Nothing besides a number belongs in the answer, which is how many lines of the listing contain the string "magnifier".

==============================

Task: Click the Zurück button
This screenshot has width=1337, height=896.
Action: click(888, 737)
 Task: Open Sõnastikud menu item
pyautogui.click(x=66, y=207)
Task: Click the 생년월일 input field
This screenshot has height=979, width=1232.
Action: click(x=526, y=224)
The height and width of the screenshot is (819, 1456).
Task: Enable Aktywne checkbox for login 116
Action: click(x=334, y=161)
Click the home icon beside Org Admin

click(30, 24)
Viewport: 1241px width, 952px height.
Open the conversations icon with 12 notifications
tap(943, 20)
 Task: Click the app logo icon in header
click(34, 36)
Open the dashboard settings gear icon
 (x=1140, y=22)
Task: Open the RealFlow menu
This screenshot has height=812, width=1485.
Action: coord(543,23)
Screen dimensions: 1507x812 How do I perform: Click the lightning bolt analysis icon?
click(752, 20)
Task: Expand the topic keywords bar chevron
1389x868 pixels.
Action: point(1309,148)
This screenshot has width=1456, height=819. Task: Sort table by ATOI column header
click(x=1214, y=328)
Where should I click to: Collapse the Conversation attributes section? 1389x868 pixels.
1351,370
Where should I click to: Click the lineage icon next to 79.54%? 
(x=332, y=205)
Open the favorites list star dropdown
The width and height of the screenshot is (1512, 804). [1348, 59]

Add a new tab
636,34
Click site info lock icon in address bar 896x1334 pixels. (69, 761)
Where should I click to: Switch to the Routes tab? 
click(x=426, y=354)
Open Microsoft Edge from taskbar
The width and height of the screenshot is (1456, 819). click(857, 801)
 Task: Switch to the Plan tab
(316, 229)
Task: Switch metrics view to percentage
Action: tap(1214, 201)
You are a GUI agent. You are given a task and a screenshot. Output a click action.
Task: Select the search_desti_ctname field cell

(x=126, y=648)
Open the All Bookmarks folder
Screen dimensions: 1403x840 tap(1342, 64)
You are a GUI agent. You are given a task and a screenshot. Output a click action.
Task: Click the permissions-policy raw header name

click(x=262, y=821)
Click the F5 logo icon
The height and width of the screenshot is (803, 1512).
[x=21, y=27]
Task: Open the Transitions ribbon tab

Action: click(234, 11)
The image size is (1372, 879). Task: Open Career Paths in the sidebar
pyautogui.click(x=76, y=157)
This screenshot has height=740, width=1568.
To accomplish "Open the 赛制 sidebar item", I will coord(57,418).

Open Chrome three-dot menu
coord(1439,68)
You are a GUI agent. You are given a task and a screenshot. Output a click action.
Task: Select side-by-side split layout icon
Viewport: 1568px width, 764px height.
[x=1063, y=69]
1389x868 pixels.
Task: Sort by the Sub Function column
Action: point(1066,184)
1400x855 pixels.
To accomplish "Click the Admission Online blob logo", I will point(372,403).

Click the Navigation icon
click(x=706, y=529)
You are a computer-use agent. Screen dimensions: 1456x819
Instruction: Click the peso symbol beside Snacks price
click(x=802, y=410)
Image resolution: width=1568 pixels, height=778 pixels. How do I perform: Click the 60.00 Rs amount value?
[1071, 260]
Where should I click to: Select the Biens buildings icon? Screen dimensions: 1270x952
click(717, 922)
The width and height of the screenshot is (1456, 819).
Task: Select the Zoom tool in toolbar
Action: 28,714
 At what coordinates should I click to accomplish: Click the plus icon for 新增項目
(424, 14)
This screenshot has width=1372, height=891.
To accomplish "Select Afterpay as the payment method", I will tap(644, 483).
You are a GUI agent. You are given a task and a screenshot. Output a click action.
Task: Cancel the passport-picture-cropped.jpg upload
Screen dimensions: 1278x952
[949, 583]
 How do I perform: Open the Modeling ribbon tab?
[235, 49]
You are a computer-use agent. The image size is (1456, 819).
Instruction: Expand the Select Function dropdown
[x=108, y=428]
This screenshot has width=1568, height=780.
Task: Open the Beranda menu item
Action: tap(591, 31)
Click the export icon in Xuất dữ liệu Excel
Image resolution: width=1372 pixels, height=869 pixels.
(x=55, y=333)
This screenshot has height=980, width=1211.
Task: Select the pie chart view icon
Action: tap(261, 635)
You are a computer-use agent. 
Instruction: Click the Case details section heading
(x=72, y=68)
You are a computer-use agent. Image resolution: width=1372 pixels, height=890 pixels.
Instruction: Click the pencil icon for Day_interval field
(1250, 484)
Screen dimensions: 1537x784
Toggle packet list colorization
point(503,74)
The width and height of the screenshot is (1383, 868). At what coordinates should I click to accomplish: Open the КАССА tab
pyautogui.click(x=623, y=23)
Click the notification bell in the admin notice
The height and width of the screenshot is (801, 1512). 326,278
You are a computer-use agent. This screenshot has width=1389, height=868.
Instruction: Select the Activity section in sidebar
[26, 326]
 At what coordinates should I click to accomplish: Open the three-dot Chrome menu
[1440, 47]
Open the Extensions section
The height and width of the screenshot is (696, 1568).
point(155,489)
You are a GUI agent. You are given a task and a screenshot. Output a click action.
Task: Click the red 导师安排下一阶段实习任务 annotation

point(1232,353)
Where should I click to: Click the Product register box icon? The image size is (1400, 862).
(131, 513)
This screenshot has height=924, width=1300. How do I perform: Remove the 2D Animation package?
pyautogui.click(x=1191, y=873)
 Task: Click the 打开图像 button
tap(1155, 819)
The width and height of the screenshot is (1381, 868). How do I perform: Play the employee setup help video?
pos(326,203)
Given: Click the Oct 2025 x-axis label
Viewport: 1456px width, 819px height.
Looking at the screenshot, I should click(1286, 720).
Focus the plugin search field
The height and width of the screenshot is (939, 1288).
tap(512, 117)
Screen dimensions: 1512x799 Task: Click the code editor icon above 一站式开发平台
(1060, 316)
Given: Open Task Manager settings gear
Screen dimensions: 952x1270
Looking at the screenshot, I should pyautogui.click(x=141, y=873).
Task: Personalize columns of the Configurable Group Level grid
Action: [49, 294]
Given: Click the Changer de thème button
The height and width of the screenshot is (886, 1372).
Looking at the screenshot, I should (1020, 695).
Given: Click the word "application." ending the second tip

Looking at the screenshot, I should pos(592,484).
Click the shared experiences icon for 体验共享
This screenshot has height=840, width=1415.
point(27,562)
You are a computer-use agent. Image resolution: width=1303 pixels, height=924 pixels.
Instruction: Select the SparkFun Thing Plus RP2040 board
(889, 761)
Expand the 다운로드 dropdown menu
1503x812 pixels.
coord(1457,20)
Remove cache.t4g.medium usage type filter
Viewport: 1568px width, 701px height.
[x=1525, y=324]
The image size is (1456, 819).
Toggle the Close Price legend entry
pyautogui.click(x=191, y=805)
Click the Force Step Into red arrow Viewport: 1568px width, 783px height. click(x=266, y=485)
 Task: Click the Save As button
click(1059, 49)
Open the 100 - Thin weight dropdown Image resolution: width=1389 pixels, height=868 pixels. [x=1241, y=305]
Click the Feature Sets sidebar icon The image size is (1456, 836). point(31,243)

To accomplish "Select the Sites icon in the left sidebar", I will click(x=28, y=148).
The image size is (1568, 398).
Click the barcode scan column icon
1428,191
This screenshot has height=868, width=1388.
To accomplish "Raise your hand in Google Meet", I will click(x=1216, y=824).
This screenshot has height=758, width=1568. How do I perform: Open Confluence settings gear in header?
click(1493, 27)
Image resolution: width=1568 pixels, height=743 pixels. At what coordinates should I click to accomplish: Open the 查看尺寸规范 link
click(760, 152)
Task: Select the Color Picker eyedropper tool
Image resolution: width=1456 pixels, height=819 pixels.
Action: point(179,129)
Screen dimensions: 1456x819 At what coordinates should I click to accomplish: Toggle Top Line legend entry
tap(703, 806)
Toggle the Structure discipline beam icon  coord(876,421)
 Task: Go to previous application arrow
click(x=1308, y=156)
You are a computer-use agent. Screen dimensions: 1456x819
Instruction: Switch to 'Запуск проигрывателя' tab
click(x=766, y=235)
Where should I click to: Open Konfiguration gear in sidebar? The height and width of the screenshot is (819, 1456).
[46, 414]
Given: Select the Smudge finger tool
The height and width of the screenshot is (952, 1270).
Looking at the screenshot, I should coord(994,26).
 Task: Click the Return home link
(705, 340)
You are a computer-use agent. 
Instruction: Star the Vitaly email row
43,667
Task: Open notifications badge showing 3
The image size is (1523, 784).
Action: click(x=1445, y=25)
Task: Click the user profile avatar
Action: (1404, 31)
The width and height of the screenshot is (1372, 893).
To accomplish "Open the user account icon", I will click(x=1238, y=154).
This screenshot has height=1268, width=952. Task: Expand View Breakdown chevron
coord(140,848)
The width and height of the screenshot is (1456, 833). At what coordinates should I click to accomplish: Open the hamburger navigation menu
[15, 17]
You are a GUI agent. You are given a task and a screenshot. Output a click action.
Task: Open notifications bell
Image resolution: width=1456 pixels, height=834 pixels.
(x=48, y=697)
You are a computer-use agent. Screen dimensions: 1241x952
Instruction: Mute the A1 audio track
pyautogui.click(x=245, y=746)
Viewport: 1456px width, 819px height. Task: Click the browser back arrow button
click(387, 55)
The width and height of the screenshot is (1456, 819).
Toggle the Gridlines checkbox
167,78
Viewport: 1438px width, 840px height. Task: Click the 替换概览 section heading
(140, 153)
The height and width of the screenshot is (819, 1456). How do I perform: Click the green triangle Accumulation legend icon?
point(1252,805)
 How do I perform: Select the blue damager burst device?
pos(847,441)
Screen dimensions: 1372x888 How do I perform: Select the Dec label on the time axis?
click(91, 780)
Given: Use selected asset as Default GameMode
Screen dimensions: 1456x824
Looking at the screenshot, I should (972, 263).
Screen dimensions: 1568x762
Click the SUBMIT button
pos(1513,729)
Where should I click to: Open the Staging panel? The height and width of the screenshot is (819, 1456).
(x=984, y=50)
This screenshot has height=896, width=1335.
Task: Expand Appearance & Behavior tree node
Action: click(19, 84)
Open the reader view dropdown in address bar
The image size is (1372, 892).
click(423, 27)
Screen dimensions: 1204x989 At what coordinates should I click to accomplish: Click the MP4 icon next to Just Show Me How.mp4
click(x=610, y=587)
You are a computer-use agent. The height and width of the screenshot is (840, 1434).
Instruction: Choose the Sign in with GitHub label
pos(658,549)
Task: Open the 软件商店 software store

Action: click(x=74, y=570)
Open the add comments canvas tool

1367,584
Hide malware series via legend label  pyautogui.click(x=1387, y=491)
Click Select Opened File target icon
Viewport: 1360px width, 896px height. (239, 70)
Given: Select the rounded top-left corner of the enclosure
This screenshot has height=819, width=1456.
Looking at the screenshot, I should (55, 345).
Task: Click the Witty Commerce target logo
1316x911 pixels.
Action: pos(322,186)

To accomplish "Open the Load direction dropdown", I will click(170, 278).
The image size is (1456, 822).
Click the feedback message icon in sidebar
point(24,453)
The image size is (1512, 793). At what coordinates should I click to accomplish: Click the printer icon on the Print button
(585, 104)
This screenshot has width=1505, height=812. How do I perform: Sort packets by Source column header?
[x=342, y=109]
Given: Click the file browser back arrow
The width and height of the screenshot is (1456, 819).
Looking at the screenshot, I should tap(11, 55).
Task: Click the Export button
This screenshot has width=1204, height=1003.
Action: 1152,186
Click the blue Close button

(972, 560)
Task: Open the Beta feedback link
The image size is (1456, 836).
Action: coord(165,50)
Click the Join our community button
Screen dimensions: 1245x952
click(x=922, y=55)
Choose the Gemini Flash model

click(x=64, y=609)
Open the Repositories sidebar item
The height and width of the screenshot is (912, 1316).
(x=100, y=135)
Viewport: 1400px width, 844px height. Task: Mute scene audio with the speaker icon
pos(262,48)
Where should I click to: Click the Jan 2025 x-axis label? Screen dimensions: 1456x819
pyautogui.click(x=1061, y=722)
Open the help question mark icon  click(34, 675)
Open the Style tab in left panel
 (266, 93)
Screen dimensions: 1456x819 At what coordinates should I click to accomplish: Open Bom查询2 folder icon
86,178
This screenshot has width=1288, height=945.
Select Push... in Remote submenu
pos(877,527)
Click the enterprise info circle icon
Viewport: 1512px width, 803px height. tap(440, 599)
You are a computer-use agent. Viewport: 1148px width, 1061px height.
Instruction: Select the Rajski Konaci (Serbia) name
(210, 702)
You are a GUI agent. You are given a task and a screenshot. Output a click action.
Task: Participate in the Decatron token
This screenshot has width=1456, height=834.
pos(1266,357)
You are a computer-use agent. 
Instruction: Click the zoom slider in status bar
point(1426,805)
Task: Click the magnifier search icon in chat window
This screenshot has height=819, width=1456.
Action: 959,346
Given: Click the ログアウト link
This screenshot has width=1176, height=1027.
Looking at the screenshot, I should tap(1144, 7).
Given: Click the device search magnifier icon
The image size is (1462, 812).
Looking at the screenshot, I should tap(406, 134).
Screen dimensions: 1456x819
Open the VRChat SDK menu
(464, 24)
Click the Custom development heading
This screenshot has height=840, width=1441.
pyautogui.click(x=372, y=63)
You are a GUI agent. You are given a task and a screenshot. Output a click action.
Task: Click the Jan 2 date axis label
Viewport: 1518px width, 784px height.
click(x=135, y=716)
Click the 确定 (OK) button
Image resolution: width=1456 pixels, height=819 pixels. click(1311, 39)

==============================

| The completed task |
2